The given equation is a natural logarithm equation. The natural logarithm $$\ln(A) = B$$ is equivalent to the exponential form $$A = e^B$$, where 'e' is Euler's number (the base of the natural logarithm). To solve for $$x$$, we first convert the logarithmic equation into its equivalent exponential form.

$$\ln (2+x)=1 \implies 2+x = e^1$$

Since $$e^1$$ is simply $$e$$, the equation becomes:

$$2+x = e$$

**step2 Solve for x**

Now that the equation is in a simple linear form, we can isolate $$x$$ by subtracting 2 from both sides of the equation.

$$x = e - 2$$

Alternative answer

Answer: $x = e - 2$ Explain
This is a question about natural logarithms . The solving step is:

Hey friend! This problem looks a little tricky with that "ln" thing, but it's actually super fun!

1. **What does 'ln' mean?**
When you see 'ln' (which stands for "natural logarithm"), it's like asking a special question. `ln(something) = a number` means: "If I take the super-duper special number 'e' and raise it to that 'number', I'll get 'something'!"
So, `ln(2+x) = 1` really means: "If I raise 'e' to the power of `1`, I'll get `(2+x)`!"

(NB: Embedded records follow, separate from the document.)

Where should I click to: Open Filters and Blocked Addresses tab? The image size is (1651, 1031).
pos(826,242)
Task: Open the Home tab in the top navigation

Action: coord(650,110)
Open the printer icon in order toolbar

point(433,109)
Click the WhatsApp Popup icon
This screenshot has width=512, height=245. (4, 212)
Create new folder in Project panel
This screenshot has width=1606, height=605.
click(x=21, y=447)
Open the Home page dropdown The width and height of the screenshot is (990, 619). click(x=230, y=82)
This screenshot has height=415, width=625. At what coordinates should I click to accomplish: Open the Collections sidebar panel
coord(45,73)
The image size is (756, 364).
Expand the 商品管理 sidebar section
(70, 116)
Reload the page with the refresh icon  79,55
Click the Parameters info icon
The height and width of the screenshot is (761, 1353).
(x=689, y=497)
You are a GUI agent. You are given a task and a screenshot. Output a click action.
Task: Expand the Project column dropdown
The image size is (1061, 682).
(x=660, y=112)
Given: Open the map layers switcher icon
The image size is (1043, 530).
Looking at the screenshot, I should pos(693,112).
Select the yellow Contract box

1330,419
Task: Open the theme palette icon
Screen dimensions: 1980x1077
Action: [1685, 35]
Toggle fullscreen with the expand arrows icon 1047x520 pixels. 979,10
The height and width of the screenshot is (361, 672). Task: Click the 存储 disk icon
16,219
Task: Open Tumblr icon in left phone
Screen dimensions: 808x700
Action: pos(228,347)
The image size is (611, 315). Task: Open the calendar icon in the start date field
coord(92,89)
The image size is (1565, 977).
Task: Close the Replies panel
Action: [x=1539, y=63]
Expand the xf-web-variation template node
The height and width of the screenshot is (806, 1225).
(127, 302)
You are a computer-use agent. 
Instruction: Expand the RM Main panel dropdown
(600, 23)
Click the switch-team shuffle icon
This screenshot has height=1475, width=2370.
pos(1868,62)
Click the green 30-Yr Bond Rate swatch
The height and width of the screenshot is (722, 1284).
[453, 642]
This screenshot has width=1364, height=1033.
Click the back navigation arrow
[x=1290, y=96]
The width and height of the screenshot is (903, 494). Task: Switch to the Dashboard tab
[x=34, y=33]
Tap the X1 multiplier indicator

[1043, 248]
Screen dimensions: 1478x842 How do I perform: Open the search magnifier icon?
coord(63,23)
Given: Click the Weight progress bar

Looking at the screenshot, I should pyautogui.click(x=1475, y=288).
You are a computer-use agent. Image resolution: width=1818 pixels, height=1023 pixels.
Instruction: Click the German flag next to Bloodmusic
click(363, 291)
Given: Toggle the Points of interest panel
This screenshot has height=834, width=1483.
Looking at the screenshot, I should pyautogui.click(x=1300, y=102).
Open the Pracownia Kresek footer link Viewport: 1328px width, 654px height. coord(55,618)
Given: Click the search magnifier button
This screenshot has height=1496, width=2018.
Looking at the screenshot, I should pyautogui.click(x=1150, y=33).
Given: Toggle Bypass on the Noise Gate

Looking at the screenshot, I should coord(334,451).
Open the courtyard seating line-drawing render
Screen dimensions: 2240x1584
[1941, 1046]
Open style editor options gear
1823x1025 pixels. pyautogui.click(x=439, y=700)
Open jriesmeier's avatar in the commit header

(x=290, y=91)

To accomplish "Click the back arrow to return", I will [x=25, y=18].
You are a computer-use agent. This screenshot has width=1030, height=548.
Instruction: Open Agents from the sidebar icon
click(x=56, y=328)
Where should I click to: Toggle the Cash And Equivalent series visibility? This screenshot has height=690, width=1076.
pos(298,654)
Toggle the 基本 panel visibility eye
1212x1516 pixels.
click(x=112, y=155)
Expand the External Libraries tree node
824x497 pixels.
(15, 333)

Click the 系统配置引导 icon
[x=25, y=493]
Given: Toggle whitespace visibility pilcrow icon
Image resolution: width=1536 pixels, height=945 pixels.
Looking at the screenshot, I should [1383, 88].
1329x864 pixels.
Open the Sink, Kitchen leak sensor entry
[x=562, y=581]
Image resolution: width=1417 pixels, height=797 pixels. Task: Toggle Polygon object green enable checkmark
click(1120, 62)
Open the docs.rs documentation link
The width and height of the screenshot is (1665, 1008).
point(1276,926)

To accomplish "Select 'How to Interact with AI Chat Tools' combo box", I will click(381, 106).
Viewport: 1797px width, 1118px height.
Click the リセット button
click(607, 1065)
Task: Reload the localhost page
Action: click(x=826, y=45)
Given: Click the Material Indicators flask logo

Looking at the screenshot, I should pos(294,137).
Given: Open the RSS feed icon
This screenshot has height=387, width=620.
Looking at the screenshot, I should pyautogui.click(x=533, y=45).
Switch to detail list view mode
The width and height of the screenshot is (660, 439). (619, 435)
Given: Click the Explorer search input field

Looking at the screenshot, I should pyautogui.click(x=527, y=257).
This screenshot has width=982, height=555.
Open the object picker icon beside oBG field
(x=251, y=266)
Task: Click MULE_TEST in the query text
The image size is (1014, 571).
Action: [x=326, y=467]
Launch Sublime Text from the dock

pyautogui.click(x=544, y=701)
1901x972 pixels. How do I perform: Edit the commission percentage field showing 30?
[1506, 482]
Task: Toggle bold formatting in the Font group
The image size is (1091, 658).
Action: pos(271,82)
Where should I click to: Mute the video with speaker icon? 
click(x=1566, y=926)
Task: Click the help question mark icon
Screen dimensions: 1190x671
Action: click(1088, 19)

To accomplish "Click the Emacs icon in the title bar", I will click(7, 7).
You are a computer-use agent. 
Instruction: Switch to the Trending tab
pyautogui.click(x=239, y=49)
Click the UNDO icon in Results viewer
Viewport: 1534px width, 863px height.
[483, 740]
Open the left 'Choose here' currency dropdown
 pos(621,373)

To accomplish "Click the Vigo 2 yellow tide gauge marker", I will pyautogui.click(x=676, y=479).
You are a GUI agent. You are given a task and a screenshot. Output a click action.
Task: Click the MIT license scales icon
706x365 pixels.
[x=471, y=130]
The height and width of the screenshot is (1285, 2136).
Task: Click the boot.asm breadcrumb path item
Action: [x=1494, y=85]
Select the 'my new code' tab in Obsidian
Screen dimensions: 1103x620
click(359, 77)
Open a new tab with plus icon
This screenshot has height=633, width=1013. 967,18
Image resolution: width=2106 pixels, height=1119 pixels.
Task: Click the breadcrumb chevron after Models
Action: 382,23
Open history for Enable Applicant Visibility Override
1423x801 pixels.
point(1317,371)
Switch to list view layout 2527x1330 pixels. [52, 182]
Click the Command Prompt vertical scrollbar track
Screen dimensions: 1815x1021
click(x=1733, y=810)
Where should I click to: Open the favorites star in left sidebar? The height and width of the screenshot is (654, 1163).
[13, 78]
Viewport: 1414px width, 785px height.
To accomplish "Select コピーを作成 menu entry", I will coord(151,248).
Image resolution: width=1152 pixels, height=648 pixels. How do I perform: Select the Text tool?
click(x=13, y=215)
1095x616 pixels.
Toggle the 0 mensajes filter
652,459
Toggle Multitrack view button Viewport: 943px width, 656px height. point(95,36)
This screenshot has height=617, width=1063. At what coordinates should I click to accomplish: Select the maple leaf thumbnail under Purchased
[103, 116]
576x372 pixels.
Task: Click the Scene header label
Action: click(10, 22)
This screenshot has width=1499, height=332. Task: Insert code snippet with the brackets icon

2. **Let's rewrite the problem!**
Since `e` raised to the power of `1` is just `e` itself, our problem turns into:
`e = 2 + x`

3. **Find what 'x' is!**
Now we have `e = 2 + x`. We want to get `x` all by its lonesome. To do that, we can just take `2` away from both sides of the equation.
`e - 2 = x`

And there you have it! `x` is `e - 2`. Isn't that neat?

Alternative answer

Answer:
$x = e - 2$ Explain
This is a question about natural logarithms and their connection to the special number 'e' . The solving step is:

1. First, we need to remember what "ln" means! It's like a special code for "logarithm base e". So, $\ln(A) = B$ simply means that $e$ raised to the power of $B$ gives you $A$. It's like asking "what power of 'e' gives me this number?".
2. In our problem, we have $\ln(2+x) = 1$. Using what we just learned, this means that if we raise the number 'e' to the power of 1, we will get $(2+x)$.
3. So, we can write it like this: $e^1 = 2+x$.
4. We know that anything raised to the power of 1 is just itself, so $e^1$ is just $e$.
5. Now our equation looks like this: $e = 2+x$.
6. To find out what $x$ is, we just need to get $x$ by itself on one side. We can do this by taking away 2 from both sides of the equation.
7. So, $x = e - 2$.

Alternative answer

Answer: $x = e - 2$ Explain
This is a question about natural logarithms and how to convert between logarithmic and exponential forms . The solving step is:

Hey friend! This looks like a cool puzzle involving something called "ln".

First, let's remember what "ln" actually means. "ln" stands for the natural logarithm, and it's like asking "what power do I need to raise the special number 'e' to, to get what's inside the parentheses?". The number 'e' is a super important number in math, kinda like pi, and it's approximately 2.718.

So, when we see $\ln(2+x) = 1$, it's really saying: "If I raise the number 'e' to the power of 1, I'll get $(2+x)$."

Let's write that down:
$e^1 = 2+x$

Now, $e^1$ is just $e$, right? So the equation becomes:
$e = 2+x$

We want to find out what $x$ is. To get $x$ by itself, we just need to move the '2' to the other side of the equals sign. Since it's a positive 2 on the right, it becomes a negative 2 on the left:
$e - 2 = x$

So, $x$ is simply $e - 2$. Pretty neat, huh? We just had to remember what 'ln' was all about!